= Material provided =
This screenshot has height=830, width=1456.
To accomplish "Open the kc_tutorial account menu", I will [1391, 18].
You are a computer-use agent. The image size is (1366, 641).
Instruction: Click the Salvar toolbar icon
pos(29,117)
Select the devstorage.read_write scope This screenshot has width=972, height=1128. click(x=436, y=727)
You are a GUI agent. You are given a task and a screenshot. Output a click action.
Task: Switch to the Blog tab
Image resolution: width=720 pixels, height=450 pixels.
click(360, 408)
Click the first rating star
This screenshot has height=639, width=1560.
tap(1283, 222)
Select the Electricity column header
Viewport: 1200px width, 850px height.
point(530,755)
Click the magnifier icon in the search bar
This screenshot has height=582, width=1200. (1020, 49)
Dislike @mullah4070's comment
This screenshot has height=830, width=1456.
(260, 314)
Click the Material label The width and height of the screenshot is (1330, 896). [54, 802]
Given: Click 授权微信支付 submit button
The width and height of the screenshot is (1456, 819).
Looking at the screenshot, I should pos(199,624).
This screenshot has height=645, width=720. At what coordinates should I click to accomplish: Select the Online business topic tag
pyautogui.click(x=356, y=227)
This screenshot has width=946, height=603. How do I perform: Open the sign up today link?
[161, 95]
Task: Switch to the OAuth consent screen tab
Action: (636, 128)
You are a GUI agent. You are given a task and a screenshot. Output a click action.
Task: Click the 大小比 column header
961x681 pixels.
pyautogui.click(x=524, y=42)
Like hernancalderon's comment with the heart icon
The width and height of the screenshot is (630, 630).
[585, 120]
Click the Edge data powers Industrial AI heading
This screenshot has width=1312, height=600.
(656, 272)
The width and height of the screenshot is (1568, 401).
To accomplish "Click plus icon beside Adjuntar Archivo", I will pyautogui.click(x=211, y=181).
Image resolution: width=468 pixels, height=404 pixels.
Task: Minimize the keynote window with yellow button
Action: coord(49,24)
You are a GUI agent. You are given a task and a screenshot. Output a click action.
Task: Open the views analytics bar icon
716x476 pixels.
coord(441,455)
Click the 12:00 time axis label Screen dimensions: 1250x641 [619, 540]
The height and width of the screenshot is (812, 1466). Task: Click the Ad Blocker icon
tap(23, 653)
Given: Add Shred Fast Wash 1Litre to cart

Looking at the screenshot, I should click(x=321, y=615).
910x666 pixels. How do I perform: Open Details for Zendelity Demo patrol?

= What the task requires =
Respond with an exact reproduction of the lines running from the one that contains "Click the 12:00" through the end of the material.

= Answer for the task =
Click the 12:00 time axis label Screen dimensions: 1250x641 [619, 540]
The height and width of the screenshot is (812, 1466). Task: Click the Ad Blocker icon
tap(23, 653)
Given: Add Shred Fast Wash 1Litre to cart

Looking at the screenshot, I should click(x=321, y=615).
910x666 pixels. How do I perform: Open Details for Zendelity Demo patrol?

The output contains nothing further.